Aus Sicht der Industrie erklärte der Fürther Spielwarenfabrikant Bruder, dass in den nächsten fünf bis zehn Jahren große Herausforderungen bevorstehen würden. Er sprach von einer „multiplen Krise“, die sich auch auf den Arbeitsmarkt auswirken werde. Daher forderte er: „Der Standort Deutschland muss stark gehalten werden. Das weltweit angesehene Gütesiegel ‚Made in Germany‘ muss eine herausragende Marke bleiben und die Innovation darf keinesfalls abwandern.“ Der Mittelstand sei die deutsche Basis.

IHK-Vizepräsident Rödl, seines Zeichens Geschäftsführer des gleichnamigen Neumarkter Energie-Unternehmens, berichtete, dass seine Branche die Lieferschwierigkeiten im Bereich Photovoltaik nicht beherrschen könne. Und die Lieferfähigkeit werde kurzfristig noch schlechter, so dass hier die Innovationskraft leider verloren gehe. Ansonsten pflichtete er Füracker bei, das gestrichene Energieangebot wieder zu erhöhen, denn: „Dann ein größeres Angebot lässt die Preise fallen.“

Steuerberater Dr. Weggemann bezeichnete die Bundesrepublik als „Hochsteuer-Land“, in dem das Steuerrecht einfach zu kompliziert sei. Er bemängelte die so daraus resultierende bedenkliche Weiterwanderung großer Unternehmen, wie z. B. Microsoft nach Polen. Nicht zu vergessen sei, dass die Administration für den Mittelstand bei den Steuern gewährleistet werden müsse. „Der deutsche Verwaltungsschimmel ist für deutsche Formen eindeutig zu groß“, sagte er.

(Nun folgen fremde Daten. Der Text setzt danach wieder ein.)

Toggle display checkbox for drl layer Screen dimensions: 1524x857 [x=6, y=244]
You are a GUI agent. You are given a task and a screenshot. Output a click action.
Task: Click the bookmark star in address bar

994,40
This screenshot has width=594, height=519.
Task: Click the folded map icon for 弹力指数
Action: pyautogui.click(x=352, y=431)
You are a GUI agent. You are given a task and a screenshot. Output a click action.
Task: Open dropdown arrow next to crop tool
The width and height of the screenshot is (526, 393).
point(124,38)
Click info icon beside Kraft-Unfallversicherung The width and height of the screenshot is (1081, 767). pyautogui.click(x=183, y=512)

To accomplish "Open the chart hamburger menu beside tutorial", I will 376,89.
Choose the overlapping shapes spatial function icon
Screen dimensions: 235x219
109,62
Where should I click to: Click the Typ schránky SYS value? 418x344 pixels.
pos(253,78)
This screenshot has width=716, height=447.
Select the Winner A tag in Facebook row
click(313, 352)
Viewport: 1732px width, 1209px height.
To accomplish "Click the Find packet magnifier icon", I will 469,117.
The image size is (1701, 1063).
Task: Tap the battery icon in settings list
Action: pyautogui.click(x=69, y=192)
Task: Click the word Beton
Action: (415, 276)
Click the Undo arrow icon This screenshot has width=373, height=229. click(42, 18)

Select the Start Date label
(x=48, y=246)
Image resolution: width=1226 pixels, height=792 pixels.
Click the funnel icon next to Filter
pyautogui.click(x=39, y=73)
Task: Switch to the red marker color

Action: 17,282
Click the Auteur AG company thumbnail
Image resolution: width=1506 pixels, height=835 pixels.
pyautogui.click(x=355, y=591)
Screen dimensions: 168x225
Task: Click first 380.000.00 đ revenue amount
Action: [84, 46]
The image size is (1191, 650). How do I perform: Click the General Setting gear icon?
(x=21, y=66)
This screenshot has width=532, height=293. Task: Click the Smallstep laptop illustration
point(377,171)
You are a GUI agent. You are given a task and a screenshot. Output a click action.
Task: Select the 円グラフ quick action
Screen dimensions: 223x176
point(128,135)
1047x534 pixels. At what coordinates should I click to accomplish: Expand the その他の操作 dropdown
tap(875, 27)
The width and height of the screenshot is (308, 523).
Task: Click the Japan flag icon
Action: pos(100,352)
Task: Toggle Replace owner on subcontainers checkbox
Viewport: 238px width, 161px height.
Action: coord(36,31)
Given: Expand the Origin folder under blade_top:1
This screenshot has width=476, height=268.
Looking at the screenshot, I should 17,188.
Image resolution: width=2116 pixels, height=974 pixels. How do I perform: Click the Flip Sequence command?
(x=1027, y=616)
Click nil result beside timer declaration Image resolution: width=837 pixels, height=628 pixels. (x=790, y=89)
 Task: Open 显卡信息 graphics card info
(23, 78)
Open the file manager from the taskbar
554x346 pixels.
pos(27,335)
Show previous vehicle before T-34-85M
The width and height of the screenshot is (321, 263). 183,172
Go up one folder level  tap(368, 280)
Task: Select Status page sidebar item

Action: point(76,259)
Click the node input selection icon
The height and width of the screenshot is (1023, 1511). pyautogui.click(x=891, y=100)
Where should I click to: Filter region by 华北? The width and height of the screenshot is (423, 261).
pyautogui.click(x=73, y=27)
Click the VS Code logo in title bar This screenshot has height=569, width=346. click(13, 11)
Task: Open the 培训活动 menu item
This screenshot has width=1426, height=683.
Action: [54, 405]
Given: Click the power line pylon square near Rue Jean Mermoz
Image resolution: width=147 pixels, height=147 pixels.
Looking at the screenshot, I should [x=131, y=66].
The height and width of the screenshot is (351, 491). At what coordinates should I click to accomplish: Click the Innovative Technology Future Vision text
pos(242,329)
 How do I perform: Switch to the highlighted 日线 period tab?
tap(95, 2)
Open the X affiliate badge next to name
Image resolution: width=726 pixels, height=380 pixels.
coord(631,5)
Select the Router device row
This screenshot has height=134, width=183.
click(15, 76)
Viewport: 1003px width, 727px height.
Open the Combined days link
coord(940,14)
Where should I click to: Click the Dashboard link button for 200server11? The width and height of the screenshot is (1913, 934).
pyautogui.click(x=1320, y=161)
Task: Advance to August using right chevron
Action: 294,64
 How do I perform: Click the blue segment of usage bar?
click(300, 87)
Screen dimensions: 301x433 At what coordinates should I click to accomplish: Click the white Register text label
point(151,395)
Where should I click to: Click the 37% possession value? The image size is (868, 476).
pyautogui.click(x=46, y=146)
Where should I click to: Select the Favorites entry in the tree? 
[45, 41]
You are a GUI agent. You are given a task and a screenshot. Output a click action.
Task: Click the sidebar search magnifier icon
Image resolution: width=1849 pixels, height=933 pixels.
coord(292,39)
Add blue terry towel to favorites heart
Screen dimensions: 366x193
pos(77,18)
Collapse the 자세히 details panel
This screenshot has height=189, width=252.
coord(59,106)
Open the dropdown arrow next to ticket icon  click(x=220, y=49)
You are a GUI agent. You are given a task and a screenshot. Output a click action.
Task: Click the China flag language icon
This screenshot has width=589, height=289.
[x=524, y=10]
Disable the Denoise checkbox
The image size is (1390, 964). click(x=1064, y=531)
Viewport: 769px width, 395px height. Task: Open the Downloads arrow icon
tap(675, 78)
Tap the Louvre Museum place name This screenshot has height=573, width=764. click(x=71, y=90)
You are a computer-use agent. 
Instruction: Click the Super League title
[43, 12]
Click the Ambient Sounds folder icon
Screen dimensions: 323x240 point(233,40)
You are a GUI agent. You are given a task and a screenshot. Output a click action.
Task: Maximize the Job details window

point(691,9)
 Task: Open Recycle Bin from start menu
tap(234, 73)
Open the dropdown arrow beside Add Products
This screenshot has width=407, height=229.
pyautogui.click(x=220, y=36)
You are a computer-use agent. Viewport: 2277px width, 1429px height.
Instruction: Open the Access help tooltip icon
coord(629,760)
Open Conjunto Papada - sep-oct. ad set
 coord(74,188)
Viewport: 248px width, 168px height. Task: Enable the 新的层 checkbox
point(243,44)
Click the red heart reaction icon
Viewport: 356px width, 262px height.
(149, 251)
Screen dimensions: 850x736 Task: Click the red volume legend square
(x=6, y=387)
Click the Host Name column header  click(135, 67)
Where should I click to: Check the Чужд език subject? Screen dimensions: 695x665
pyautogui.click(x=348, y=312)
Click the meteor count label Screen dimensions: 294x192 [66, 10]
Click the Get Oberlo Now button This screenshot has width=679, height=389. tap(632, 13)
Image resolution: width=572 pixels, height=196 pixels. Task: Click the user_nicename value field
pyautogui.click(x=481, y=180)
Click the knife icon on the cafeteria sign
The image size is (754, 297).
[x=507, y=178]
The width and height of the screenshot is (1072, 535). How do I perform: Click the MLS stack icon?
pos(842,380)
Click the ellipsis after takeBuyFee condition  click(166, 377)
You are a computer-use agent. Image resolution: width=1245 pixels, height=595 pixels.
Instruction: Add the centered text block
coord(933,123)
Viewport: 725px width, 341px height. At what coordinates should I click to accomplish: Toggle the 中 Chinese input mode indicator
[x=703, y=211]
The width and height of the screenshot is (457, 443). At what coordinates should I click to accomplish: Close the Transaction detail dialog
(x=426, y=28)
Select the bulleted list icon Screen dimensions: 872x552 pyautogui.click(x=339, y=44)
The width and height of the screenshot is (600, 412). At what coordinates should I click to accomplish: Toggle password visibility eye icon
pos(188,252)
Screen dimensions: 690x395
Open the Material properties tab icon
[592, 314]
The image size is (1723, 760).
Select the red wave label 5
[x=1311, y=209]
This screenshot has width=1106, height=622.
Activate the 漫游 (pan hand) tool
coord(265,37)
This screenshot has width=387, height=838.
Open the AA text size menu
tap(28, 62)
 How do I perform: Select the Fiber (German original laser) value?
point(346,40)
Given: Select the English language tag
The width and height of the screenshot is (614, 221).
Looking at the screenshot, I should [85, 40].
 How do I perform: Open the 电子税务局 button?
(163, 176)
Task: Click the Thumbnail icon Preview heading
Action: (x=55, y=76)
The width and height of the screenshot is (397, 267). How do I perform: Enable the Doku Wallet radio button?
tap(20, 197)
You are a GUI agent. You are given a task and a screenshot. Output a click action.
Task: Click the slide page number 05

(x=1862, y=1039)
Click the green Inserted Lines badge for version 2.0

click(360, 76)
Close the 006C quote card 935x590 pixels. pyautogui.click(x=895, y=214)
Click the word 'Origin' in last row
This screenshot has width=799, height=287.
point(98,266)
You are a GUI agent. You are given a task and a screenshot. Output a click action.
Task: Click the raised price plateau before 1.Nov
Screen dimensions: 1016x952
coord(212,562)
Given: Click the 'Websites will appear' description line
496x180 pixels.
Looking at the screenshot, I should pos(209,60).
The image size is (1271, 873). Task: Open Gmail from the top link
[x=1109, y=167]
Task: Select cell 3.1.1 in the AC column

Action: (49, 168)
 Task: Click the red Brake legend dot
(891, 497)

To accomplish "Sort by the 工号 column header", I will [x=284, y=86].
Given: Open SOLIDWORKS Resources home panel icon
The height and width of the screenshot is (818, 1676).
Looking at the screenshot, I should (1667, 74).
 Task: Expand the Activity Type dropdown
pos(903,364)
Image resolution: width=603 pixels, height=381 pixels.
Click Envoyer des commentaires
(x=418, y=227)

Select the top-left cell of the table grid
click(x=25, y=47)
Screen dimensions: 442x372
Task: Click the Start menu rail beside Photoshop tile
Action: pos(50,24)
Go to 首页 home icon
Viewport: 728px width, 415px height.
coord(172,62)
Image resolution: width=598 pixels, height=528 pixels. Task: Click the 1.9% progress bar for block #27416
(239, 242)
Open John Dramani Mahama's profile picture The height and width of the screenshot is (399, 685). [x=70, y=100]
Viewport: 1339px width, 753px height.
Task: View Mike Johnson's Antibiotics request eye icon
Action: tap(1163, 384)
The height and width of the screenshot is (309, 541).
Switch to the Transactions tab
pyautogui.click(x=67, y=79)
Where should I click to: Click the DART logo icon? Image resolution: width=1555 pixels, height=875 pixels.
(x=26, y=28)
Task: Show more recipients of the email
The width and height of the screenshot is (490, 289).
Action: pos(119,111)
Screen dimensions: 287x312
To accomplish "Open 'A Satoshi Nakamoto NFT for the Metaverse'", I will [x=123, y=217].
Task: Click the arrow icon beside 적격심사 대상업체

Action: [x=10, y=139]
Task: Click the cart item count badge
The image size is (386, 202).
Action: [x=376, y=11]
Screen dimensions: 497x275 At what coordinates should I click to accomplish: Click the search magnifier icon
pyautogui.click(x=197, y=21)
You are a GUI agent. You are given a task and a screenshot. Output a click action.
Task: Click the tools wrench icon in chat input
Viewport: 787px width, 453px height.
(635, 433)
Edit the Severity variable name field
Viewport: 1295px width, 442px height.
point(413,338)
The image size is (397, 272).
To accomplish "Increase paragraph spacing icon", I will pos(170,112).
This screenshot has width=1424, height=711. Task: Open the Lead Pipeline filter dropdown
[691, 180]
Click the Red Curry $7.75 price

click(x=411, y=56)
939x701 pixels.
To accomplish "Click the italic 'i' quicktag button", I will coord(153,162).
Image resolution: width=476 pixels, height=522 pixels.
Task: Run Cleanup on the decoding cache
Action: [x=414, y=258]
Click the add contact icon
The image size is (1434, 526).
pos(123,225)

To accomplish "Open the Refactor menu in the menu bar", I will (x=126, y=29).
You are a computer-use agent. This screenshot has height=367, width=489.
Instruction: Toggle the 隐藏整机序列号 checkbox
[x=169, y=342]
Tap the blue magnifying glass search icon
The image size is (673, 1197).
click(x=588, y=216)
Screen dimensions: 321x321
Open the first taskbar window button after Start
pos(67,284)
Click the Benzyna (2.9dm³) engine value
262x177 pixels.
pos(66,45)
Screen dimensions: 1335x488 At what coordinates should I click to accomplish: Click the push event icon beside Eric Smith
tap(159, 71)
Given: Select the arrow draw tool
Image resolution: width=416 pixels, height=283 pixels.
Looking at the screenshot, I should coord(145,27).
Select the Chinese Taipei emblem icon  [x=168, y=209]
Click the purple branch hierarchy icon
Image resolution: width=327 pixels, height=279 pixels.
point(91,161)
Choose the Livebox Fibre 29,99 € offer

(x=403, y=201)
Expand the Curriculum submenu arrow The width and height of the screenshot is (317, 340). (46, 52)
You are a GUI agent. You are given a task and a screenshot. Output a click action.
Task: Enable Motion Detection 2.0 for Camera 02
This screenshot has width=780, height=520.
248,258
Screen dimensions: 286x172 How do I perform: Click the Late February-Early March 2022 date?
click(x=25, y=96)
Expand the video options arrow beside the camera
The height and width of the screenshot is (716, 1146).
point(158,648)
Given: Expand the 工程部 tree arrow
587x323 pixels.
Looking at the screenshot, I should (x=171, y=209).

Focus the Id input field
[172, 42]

Genau dieses Problem machte auch Neumarkts Oberbürgermeister Thumann für seine Stadt aus. Die Planungssicherheit für den Mittelstand werde durch lange Verfahrenswege in Frage gestellt. Zudem merkte er an, dass der Mittelstand in Deutschland nicht die Lobby besitze, wie z. B. die großen Automobilkonzerne. „Fürs Überleben der Kommunen brauchen wir aber einen funktionierenden und produktiven Mittelstand“, so der Thumann.